Required work -
A - Translate this sentence from the disease screening problem below into Spanish: "Assume that the second test is independent of the first test."
B - Reproduce the section of the disease screening problem that starts at "Number of people with the" and ends at "9,800 = 11,700$$ people.".

Selected extract -
┄┄┄┄┄┄┄┄┄┄┄┄┄┄┄┄┄┄┄┄

Question

A screening test for a disease shows a positive result in $$95 \%$$ of all cases when the disease is actually present and in $$10 \%$$ of all cases when it is not. If a result is positive, the test is repeated. Assume that the second test is independent of the first test. If the prevalence of the disease is 1 in 50 and an individual tests positive twice, what is the probability that the individual actually has the disease?

Answer

**step1** Understanding the Problem

The problem asks us to find the probability that a person truly has a disease if they test positive for it twice. We are given details about how accurate the test is for people who have the disease and for people who do not, and how common the disease is in the population.

**step2** Setting up a Hypothetical Population

To solve this problem using simple counting, let's imagine a large group of people. We will assume a total population of $$100,000$$ individuals. This number is chosen because it allows us to work with whole numbers when calculating percentages and fractions, making the steps easier to follow.

**step3** Calculating Initial Disease Distribution

First, we need to figure out how many people in our imaginary population have the disease and how many do not.
The problem states that the prevalence of the disease is 1 in 50. This means for every 50 people, 1 person has the disease.
Number of people with the disease = $$\frac{1}{50} \times 100,000 = 2,000$$ people.
Number of people without the disease = $$100,000 - 2,000 = 98,000$$ people.

**step4** Analyzing the First Test Results

Now, let's see how many people from each group would test positive in the first test:
* **For the 2,000 people who have the disease:** The test shows a positive result in 95% of cases.
Number who test positive = $$95\% \text{ of } 2,000 = \frac{95}{100} \times 2,000 = 1,900$$ people.
* **For the 98,000 people who do not have the disease:** The test shows a positive result in 10% of cases.
Number who test positive = $$10\% \text{ of } 98,000 = \frac{10}{100} \times 98,000 = 9,800$$ people.
The total number of people who test positive in the first test is the sum of those two groups: $$1,900 + 9,800 = 11,700$$ people.

┄┄┄┄┄┄┄┄┄┄┄┄┄┄┄┄┄┄┄┄

Entries supplied -
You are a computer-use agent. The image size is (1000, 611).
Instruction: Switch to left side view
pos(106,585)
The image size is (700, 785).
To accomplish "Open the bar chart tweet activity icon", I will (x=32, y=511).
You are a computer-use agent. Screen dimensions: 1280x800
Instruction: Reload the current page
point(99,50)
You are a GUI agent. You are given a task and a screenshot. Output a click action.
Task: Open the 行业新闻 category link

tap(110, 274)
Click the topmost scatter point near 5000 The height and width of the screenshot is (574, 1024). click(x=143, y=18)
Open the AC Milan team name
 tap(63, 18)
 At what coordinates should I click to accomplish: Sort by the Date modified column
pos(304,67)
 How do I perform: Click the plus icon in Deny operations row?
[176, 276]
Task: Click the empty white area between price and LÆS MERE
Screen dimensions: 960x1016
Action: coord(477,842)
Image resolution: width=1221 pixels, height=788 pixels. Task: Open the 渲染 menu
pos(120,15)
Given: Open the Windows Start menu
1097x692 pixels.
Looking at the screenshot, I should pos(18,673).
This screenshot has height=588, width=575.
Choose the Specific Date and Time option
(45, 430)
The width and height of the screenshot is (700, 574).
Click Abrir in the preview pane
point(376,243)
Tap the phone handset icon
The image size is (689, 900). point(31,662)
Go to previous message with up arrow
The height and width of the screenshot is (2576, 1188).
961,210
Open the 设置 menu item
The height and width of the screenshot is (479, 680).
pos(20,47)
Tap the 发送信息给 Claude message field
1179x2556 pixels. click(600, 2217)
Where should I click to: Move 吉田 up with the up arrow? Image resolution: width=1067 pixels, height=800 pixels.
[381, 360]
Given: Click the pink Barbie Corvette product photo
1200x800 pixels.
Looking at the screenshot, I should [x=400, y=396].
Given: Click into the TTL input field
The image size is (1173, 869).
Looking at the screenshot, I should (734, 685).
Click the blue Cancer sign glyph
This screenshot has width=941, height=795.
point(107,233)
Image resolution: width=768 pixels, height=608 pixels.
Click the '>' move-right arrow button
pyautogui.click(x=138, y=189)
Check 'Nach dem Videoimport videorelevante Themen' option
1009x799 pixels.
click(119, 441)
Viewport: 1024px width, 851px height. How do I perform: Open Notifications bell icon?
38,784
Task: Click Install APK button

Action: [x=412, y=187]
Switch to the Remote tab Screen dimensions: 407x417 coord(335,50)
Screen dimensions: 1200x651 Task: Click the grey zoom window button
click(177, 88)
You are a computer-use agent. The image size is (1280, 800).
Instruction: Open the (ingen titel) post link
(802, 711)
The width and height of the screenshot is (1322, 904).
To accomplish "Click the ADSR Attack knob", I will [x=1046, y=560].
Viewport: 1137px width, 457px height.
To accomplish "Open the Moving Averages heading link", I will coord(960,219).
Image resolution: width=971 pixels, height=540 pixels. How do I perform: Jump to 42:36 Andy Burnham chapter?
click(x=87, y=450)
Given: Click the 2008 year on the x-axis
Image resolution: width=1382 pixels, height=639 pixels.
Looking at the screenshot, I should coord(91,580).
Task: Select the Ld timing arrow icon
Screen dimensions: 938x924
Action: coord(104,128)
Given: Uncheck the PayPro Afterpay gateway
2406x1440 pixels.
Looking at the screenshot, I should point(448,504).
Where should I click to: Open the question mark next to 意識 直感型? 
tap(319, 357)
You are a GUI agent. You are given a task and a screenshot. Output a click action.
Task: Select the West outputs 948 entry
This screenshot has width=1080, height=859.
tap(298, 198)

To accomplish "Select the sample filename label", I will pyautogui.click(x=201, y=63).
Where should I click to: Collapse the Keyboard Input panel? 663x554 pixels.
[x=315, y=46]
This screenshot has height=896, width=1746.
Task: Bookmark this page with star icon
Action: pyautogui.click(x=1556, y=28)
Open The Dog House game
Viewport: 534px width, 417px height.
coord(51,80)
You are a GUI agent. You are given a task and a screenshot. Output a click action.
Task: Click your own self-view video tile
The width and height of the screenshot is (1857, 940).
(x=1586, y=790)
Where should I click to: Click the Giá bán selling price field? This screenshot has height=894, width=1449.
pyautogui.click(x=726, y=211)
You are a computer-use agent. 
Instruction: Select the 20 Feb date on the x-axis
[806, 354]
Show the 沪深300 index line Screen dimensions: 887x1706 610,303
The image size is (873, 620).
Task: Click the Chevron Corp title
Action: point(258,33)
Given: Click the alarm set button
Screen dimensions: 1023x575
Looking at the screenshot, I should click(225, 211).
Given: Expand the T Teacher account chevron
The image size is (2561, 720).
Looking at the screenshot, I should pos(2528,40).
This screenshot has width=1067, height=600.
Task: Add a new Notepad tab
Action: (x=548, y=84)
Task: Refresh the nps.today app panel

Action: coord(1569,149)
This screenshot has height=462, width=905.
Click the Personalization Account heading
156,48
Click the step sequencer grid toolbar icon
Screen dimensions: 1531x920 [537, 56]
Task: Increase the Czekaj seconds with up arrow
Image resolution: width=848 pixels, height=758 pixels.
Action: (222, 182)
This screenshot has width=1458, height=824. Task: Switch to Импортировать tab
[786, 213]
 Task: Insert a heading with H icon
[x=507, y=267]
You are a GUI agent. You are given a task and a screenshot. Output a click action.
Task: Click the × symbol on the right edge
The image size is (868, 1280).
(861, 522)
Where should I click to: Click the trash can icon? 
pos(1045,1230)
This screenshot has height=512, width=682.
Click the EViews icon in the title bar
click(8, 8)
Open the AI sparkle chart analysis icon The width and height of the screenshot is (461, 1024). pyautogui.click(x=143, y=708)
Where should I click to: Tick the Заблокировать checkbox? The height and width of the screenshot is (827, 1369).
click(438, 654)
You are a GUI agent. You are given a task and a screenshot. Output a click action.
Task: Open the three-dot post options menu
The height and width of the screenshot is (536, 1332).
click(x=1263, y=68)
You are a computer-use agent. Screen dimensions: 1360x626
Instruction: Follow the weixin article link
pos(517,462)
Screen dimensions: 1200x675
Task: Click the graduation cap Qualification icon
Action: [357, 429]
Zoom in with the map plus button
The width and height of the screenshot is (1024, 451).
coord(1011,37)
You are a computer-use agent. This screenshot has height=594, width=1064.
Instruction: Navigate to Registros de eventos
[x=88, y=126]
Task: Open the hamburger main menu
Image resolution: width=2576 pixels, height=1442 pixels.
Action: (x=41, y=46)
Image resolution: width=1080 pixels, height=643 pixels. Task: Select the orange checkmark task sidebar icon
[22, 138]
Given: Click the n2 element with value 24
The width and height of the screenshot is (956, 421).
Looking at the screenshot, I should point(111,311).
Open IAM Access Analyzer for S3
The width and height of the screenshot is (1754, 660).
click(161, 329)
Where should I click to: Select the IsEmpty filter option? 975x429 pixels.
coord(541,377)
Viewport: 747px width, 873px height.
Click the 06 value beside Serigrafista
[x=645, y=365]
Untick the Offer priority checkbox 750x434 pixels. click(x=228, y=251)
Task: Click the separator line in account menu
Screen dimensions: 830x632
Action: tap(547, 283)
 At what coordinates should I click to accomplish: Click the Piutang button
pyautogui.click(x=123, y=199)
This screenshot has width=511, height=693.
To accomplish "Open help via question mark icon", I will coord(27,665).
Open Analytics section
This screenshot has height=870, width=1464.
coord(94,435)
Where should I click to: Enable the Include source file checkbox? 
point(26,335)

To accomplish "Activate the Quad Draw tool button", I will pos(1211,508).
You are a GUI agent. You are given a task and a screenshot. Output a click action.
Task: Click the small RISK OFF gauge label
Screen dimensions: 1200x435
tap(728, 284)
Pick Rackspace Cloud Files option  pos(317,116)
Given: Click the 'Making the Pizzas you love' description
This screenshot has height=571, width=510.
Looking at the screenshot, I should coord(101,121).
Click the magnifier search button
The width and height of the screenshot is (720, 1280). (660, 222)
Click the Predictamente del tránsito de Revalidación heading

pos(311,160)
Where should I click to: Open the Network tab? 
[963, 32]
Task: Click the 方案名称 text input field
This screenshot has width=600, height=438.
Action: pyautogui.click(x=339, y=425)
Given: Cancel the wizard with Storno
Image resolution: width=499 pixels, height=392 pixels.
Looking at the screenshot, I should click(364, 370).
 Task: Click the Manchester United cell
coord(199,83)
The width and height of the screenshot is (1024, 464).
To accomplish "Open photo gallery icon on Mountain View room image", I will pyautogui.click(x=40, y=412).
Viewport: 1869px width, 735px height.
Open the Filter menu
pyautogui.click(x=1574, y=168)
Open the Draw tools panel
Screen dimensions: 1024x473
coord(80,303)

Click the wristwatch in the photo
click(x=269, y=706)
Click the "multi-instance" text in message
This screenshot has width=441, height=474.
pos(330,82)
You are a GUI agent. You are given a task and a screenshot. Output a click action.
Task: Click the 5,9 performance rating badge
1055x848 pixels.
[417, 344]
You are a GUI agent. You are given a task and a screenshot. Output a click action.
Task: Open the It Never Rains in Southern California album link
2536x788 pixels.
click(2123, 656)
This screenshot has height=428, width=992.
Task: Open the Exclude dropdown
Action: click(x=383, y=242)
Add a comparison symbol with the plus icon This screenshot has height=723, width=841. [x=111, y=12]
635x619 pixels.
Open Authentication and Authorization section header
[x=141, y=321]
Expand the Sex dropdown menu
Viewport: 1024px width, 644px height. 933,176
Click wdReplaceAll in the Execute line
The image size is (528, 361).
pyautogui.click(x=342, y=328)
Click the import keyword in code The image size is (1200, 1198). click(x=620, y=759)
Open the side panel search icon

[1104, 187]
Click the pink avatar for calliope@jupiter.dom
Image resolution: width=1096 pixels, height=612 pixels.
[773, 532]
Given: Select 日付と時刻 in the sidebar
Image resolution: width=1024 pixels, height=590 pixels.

┄┄┄┄┄┄┄┄┄┄┄┄┄┄┄┄┄┄┄┄

Answer section -
A - Suponga que la segunda prueba es independiente de la primera.

B -
Number of people with the disease = $$\frac{1}{50} \times 100,000 = 2,000$$ people.
Number of people without the disease = $$100,000 - 2,000 = 98,000$$ people.

**step4** Analyzing the First Test Results

Now, let's see how many people from each group would test positive in the first test:
* **For the 2,000 people who have the disease:** The test shows a positive result in 95% of cases.
Number who test positive = $$95\% \text{ of } 2,000 = \frac{95}{100} \times 2,000 = 1,900$$ people.
* **For the 98,000 people who do not have the disease:** The test shows a positive result in 10% of cases.
Number who test positive = $$10\% \text{ of } 98,000 = \frac{10}{100} \times 98,000 = 9,800$$ people.
The total number of people who test positive in the first test is the sum of those two groups: $$1,900 + 9,800 = 11,700$$ people.